Wikipedia Sections Models

The wikipedia-sections-models implement the idea from Dor et al., 2018, Learning Thematic Similarity Metric Using Triplet Networks.

It was trained with a triplet-loss: The anchor and the positive example were sentences from the same section from an wikipedia article, for example, from the History section of the London article. The negative example came from a different section from the same article, for example, from the Education section of the London article.

Dataset

We use dataset from Dor et al., 2018, Learning Thematic Similarity Metric Using Triplet Networks.

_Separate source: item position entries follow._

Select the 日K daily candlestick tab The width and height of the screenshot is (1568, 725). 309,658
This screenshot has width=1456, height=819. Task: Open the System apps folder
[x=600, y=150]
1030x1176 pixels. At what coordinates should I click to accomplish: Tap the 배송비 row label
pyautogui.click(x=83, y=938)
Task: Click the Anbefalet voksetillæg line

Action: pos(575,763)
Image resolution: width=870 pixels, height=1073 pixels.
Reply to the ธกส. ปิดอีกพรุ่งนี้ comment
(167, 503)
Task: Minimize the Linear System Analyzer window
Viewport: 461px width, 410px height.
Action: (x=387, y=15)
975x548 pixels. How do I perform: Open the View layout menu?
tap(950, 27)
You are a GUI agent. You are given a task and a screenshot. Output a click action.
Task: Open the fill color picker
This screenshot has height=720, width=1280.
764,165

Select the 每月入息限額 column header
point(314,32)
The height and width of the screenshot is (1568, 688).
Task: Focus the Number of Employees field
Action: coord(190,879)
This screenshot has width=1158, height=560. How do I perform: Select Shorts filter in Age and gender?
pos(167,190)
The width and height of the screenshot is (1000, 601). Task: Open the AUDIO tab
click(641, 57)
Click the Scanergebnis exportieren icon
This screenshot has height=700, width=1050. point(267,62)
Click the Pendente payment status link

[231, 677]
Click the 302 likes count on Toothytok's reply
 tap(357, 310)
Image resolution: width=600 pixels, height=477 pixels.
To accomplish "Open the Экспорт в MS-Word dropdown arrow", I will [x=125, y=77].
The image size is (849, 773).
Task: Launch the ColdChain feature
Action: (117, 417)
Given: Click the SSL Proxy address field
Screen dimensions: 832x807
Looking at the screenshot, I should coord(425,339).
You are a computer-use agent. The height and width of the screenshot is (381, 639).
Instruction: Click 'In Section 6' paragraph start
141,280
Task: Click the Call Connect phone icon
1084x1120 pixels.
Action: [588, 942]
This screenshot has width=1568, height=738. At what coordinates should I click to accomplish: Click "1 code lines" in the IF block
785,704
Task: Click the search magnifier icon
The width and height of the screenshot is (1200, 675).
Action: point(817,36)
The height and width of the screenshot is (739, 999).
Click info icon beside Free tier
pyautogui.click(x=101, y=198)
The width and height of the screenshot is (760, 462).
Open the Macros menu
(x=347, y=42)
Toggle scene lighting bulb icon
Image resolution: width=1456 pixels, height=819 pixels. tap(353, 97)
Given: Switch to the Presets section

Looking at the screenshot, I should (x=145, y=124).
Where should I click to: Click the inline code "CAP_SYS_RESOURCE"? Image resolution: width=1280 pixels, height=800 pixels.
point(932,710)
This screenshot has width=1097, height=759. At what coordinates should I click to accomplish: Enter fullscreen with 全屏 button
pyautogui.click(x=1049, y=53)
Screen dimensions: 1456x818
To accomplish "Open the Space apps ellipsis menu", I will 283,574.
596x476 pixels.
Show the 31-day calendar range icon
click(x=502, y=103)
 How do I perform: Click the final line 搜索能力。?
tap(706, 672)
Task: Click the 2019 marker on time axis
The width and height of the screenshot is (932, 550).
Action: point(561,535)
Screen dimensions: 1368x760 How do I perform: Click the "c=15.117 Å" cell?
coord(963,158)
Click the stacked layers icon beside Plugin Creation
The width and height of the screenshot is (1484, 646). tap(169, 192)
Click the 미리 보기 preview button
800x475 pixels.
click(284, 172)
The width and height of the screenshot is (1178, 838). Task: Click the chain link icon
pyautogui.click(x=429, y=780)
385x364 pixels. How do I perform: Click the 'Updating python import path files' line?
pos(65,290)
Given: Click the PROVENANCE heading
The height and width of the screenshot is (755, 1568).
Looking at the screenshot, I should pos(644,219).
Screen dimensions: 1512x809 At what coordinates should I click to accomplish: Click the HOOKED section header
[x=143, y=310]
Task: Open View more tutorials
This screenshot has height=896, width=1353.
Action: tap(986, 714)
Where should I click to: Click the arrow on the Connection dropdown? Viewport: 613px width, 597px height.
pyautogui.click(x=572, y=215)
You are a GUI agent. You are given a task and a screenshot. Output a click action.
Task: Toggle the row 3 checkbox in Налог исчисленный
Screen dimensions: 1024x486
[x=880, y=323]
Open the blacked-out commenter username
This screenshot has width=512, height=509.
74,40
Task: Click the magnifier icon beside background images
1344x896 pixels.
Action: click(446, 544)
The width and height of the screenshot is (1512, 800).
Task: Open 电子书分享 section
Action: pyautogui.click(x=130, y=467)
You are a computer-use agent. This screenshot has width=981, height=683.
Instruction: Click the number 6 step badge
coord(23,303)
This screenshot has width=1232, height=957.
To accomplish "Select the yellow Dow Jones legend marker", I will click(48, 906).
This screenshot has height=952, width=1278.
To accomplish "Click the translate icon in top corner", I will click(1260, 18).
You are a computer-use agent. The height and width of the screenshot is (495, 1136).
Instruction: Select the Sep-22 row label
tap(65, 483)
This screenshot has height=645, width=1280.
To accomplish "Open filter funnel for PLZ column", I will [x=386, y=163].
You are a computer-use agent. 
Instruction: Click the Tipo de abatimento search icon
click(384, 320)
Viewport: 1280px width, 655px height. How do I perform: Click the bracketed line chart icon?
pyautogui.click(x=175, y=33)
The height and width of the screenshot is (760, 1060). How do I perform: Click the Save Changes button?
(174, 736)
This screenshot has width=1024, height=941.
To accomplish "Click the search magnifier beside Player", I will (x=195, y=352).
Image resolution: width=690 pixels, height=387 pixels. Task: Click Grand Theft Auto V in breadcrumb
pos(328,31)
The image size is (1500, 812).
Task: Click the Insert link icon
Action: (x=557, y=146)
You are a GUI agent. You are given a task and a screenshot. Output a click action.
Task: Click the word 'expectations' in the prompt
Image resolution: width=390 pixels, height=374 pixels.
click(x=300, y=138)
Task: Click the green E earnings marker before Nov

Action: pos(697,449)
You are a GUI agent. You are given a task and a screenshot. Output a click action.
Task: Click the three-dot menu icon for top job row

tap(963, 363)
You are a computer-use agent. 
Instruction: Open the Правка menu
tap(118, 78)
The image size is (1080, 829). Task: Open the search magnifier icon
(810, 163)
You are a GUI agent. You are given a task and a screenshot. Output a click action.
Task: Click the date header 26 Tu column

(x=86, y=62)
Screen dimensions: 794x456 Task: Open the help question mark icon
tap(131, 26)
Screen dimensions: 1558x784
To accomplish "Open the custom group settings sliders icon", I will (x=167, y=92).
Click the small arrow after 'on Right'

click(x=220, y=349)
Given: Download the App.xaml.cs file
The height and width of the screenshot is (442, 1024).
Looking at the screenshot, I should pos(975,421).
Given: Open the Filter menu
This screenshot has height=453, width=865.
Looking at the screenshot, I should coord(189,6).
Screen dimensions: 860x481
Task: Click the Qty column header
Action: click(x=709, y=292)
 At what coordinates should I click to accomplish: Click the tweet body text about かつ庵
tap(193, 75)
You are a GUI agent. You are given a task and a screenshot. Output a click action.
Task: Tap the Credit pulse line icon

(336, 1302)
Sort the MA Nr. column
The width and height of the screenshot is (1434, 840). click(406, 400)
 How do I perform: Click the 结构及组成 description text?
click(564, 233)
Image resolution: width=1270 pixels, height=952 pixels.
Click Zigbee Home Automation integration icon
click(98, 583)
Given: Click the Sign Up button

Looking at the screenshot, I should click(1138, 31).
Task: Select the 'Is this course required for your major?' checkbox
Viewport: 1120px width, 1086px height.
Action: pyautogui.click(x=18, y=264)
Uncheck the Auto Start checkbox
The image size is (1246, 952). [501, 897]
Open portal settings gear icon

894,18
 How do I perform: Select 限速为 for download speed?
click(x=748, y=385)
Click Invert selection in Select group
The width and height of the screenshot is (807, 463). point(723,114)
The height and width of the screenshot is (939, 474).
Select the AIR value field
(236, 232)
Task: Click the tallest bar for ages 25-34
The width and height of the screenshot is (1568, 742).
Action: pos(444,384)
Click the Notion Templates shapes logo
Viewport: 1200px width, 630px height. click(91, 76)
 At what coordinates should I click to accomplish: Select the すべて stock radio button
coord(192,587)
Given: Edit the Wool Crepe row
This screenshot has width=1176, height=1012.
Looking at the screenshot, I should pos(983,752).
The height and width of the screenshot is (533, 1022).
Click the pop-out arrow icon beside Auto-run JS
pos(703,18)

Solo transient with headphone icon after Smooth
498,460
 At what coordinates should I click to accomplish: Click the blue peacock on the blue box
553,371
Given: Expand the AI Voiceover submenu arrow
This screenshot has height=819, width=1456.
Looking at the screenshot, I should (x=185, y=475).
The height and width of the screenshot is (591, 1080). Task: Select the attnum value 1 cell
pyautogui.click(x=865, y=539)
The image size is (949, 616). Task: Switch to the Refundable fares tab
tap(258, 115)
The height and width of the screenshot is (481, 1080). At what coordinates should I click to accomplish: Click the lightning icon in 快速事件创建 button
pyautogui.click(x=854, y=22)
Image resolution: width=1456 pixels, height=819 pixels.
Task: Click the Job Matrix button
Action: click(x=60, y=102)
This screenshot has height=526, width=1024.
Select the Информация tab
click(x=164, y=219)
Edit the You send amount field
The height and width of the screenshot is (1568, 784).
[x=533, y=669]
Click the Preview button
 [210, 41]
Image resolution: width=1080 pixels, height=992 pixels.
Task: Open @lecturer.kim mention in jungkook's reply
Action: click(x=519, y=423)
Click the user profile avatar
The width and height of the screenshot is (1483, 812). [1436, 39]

See examples/training_wikipedia_sections.py for how to train on this dataset.

Pre-trained models

We provide the following pre-trained models:

  • bert-base-wikipedia-sections-mean-tokens: 80.42% accuracy on test set.

You can use them in the following way:

from sentence_transformers import SentenceTransformer
embedder = SentenceTransformer('pretrained-model-name')

Performance Comparison

Performance (accuracy) reported by Dor et al.:

  • mean-vectors: 0.65

  • skip-thoughts-CS: 0.615

  • skip-thoughts-SICK: 0.547

  • triplet-sen: 0.74

Applications

The models achieve a rather low performance on the STS benchmark dataset. The reason for this is the training objective: An anchor, a positive and a negative example are presented. The network must only learn to differentiate what the positive and what the negative example is by ensuring that the negative example is further away from the anchor than the positive example.

However, it does not matter how far the negative example is away, it can be little or really far away. This makes this model rather bad for deciding if a pair is somewhat similar. It learns only to recognize similar pairs (high scores) and dissimilar pairs (low scores).

However, this model works well for fine-grained clustering.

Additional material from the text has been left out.